農水省統計部はこのほど、平成17 年の個別経営の営農類型別経営収支をまとめ、公表した。
農家1戸当たりの農業経営収支の平均をまとめたもので、営農類型は、米、麦、大豆など水田で作付けされた作物の収入を主とする「水田作経営」、麦、大豆、茶、いも類など畑で作付けされた作物の収入を主とする「畑作経営」、野菜、果樹、花きの収入を主とする「野菜作、果樹作、花き作経営」の3つに分けている。
全国1戸当たりの農業所得は、水田作経営は増加したものの、他の営農類型では減少した。畑作は作付面積が増えたが、北海道でてんさい・麦類・豆類の収量が減ったため、農業粗収益は前年並みだった。しかし、原油価格の高騰で光熱動力費など農業経営費が増え、農業所得は減少した。

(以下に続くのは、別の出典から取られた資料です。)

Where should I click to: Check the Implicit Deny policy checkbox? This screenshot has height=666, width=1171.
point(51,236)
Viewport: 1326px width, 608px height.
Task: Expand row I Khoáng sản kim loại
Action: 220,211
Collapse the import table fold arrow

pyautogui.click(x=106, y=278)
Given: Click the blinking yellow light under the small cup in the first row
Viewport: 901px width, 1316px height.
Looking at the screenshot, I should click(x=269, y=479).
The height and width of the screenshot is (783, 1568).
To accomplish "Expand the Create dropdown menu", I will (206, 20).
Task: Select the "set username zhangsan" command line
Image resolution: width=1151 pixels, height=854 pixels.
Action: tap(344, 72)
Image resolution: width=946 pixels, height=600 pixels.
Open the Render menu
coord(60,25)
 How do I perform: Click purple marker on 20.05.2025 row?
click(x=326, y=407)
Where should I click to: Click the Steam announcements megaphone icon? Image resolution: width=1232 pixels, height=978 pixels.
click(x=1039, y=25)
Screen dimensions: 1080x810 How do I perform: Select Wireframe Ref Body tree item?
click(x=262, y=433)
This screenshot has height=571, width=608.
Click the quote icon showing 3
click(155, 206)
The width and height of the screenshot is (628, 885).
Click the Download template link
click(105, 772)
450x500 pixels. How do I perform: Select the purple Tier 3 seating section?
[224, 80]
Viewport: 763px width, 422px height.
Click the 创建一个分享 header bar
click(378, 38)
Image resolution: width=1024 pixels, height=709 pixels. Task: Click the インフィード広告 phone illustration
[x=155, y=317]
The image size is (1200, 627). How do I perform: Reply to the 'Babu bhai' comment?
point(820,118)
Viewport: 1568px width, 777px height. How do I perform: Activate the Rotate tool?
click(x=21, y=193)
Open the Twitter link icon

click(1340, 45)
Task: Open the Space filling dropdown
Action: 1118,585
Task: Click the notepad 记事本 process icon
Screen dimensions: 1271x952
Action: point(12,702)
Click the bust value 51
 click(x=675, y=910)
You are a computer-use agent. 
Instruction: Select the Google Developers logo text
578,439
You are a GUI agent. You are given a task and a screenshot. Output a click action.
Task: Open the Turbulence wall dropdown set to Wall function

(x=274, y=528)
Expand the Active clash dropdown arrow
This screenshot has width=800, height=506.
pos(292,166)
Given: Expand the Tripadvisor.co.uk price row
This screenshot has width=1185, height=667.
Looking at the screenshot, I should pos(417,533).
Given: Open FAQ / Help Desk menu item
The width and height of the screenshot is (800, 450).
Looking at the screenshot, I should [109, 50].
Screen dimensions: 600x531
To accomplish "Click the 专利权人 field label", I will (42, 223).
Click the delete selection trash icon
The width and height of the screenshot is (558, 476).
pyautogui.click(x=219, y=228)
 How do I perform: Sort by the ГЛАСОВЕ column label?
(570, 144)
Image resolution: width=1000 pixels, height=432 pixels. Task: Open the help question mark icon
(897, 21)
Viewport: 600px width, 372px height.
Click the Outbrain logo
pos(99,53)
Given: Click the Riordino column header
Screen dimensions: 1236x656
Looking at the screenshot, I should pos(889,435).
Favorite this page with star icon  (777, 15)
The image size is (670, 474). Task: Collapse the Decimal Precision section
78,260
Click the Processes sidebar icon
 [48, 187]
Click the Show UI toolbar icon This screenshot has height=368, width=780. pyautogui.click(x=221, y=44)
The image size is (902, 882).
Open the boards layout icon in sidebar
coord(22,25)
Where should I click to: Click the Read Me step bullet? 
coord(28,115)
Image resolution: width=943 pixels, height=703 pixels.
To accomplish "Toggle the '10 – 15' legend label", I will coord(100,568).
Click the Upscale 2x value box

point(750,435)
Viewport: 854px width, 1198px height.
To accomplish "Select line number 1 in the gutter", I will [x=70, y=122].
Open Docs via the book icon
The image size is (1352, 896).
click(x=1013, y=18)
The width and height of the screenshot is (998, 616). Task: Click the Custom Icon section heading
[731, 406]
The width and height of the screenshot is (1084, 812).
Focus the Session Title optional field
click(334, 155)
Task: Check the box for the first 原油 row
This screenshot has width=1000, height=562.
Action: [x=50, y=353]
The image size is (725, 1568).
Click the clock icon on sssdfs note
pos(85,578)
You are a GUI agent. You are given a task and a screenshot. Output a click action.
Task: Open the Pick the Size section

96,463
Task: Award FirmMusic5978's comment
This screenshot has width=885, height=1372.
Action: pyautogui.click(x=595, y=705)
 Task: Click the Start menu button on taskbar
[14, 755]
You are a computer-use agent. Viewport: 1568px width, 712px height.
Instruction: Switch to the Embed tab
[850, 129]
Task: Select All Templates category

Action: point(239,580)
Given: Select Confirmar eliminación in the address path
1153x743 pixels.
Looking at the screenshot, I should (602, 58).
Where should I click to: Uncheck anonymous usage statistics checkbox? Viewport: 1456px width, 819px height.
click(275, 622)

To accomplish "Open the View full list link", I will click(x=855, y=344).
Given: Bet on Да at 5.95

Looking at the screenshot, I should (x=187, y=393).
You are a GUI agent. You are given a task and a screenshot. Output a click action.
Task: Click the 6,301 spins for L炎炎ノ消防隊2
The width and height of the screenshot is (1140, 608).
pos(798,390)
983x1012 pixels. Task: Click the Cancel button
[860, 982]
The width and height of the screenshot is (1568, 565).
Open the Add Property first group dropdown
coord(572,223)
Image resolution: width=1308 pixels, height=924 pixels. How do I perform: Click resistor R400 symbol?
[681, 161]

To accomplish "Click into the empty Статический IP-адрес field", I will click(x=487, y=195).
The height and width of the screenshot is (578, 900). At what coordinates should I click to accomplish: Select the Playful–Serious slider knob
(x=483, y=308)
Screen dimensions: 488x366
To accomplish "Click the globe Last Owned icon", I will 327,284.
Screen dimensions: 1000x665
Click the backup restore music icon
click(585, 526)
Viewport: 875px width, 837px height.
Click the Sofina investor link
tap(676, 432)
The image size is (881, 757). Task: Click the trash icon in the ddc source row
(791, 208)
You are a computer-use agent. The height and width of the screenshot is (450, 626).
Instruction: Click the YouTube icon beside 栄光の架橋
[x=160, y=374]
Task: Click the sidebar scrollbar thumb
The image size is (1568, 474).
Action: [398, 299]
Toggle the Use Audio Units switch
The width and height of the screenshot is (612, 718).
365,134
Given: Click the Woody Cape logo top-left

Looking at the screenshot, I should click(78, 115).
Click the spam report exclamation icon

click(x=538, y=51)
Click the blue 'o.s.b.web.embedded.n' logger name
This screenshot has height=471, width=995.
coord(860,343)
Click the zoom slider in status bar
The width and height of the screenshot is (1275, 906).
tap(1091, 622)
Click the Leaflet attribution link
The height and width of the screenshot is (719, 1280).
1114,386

野菜作、果樹作、花き作は総じて収量が増えたが、価格が低下したため、いずれも農業粗収益が減った。さらに、光熱動力費などが増えてほとんどの営農類型で農業経営費が増加し、農業所得は減少した。
水田作経営の全国平均の1戸当たり農業粗収益は186万3000円となり、前年に比べ5.2%増えた。このうち農業粗収益の約7割を占める稲作収入は、農家数の減少で作付面積の集約がすすみ、1戸当たりの作付面積が6.1%増えたことにより、米価格が低迷した悪条件ににもかかわらず、前年より5.8%増えて124万4000円だった。
水田作経営の農業経営費は、作付面積の増加により肥料など資材費や光熱動力費が増えて、前年より4.4%増の143万9000円となった。この結果、全国平均の水田作経営の1戸当たりの農業所得は42万4000円となり、前年より8.2%増加した。
農業所得は、総じて大規模経営で増加している。水田作経営では、大型・高性能な農機具を導入し、少人数での効率的な経営をおこなうことで、農業所得の増加にともない、総所得が向上した。
畑作経営では北海道が農業への専従度が高く、広大な経営耕地を活用した規模拡大により、農業所得の増加が総所得の増加につながっている。